The answer: Probably, if the contract between the carrier and the agent permits them. Therefore, the first place an agent should look is the contract she signed with the carrier.
It is important to realize that no two agency-carrier contracts are the same. The structures may be similar, but the specific provisions will vary from one carrier to another. An agent cannot assume that, because the rest of the carriers in the agency do or do not do something, another carrier will act the same way.
It is also probably incorrect to believe that a specific carrier action is against the law. Unless there is a state law that prohibits a certain contract provision, it is probably legal for the carrier to include it. For example, the vast majority of states do not have laws on the books about broker of record changes. In those states, every carrier can handle them differently according to their own procedures. This can sometimes produce results that strike an agent as unfair. However, not every poor business practice is illegal.
An agency-carrier contract should address items such as binding authority, premium collection responsibility, commission levels, ownership of expirations, and termination. It may require the carrier to give the agent advance notice of certain actions. When a carrier is taking an adverse action against an agency, the agency should review the contract to see what it says about advance notice of things like:
- Changes to underwriting guidelines. During a hard market, new restrictions in a carrier’s underwriting guidelines may happen frequently. Check the contract and communications from the carrier to see if they require advance notice of changes. Does it permit the carrier to make changes effective immediately or does it require some warning period?
- Changes in commission levels. Some carriers have reduced commissions in response to the hard market. Check the contract to see if: 1) it requires advance notice to the agency and, if so, how much? The Independent Insurance Agents & Brokers of America (IIABA) contract guidelines call for 180 days’ notice. 2) Does it permit the company to change commission rates more than once in a 12-month period?
- Changes in profit-sharing requirements and formulas. There may be a separate contract governing profit-sharing. If a carrier decides to make its program less generous to the agent, check that agreement to make sure they have provided the required notice.
- Rehabilitation. Agencies with loss ratios the carrier views as unfavorable will come under scrutiny. If the carrier wants to place the agency in a profit-improvement (or rehabilitation) program, the IIABA guidelines call for a rehabilitation period of at least a year before termination is considered. The carrier should identify specific problem areas, what they expect the agent to do, and how they will help. If the problem is loss experience, the carrier should provide documented loss information to demonstrate the problem.
- Termination. The IIABA guidelines suggest a minimum of 180 days’ advance written notice to the agency that the carrier is terminating the contract. The notice should provide the reasons for termination.
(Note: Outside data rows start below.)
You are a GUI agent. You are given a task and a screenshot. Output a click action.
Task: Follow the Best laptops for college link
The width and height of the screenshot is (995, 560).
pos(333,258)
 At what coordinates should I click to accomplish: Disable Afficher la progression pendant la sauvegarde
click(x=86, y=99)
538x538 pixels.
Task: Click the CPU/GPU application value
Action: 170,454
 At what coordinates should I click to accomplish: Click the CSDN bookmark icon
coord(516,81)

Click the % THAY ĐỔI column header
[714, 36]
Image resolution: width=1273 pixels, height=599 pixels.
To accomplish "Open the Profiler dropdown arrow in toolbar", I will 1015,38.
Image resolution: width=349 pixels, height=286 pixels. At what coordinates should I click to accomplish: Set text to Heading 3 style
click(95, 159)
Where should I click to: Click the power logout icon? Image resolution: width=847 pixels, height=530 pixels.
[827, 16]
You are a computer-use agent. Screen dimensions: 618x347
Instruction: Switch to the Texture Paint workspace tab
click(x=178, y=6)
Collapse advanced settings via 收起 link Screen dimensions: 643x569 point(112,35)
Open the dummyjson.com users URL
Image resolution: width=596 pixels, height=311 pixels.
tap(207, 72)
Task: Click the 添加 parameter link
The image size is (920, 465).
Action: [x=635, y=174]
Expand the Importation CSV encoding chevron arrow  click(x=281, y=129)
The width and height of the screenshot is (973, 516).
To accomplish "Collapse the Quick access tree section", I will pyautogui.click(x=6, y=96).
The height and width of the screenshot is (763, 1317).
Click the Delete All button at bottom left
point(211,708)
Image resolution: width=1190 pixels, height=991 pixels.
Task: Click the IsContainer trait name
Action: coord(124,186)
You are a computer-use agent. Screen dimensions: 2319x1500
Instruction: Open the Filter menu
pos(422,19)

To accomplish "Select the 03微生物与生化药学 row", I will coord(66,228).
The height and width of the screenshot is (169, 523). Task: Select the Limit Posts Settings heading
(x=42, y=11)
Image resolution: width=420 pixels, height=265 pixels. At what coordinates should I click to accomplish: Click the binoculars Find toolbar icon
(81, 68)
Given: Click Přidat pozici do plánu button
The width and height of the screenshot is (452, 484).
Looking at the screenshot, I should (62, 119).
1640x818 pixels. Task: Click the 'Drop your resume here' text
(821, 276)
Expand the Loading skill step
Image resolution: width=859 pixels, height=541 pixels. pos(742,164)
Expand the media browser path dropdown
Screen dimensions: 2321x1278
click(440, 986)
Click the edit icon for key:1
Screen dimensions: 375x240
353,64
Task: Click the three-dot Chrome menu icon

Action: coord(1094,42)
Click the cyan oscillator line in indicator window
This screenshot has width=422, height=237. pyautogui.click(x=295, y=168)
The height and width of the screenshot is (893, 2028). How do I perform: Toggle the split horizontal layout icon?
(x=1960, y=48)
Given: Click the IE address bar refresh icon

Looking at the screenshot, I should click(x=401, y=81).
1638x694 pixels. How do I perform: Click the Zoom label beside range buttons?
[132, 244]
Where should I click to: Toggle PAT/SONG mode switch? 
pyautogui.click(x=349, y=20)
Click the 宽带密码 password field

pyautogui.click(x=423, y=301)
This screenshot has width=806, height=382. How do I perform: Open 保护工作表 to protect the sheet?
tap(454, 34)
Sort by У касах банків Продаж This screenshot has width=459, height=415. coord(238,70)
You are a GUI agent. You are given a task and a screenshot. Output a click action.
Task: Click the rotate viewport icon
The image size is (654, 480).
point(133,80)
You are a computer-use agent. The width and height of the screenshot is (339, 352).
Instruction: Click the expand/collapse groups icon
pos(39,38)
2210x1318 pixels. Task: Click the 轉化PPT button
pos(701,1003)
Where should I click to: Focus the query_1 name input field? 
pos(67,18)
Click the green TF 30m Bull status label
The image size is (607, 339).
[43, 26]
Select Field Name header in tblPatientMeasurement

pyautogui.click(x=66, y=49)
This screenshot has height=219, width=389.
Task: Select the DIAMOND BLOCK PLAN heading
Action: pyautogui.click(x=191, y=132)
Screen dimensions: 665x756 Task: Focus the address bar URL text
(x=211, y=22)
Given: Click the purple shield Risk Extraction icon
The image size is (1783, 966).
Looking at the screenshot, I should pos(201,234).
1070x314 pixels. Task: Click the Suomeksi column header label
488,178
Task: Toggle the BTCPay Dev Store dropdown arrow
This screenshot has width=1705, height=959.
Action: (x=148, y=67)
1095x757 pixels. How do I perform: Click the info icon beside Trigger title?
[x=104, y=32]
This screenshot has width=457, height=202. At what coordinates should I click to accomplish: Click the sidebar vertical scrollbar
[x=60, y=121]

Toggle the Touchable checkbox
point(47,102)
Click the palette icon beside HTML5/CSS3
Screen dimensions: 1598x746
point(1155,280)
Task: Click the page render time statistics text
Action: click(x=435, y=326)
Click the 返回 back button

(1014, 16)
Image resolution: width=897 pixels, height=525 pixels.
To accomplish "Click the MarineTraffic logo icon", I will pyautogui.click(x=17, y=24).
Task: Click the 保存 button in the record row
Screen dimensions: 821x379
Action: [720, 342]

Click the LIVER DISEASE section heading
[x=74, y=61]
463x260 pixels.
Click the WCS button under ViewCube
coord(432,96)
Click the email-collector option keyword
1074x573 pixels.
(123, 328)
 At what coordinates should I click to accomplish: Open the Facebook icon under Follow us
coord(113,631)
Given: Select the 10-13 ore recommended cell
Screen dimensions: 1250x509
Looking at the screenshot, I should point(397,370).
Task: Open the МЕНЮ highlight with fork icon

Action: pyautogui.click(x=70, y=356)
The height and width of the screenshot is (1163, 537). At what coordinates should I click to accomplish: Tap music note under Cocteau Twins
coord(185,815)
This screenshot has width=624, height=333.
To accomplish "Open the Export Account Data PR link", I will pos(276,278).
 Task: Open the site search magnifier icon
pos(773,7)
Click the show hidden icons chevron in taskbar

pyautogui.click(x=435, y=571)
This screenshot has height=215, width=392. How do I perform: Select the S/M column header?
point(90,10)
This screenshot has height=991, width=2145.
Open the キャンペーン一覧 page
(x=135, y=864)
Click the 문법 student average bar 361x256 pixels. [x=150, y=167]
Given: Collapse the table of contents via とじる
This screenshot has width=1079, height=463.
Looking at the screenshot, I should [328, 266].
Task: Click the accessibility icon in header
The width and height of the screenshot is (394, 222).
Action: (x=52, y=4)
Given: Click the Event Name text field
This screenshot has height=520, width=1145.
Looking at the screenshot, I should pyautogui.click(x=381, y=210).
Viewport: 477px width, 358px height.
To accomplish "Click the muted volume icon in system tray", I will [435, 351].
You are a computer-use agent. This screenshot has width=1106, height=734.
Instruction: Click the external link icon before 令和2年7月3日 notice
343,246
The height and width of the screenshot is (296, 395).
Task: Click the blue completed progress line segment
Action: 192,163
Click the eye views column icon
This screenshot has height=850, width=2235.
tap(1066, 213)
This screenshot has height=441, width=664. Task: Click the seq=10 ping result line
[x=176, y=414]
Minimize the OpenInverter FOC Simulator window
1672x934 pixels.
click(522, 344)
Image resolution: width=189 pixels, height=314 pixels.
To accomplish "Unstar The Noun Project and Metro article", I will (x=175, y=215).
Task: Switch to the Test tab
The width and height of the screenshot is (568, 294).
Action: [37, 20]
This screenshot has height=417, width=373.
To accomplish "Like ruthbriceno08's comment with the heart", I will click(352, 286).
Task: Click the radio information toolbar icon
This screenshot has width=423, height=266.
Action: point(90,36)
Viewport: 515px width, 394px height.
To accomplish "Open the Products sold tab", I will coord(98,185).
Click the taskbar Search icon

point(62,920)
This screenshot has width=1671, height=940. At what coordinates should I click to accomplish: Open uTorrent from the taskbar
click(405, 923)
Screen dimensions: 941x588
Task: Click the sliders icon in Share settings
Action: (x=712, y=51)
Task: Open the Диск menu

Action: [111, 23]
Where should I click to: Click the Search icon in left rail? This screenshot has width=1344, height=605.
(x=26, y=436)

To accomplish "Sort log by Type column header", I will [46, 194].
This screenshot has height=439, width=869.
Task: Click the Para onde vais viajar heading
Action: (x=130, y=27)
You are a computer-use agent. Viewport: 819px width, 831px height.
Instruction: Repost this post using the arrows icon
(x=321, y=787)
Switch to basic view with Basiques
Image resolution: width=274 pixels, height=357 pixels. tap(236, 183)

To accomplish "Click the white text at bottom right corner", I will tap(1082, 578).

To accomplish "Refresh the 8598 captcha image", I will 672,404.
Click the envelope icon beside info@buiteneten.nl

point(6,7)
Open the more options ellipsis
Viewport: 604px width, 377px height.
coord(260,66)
An agency should not be afraid to question a carrier’s marketing representatives about confusing contract provisions. Like insurance policies, carriers write these contracts, and the carriers should be prepared to explain what they mean.
These are difficult times for both agencies and carriers, but the relationship remains a business partnership of equals. Carriers may have to take unpleasant measures, but if they do, agencies should ensure that they have kept the promises they made in their contracts. While Carriers can make these changes, in most cases an independent agency can also roll a book of business into another carrier. Given this, the agency may have options to take action on books of business with carriers that have very unfavorable terms.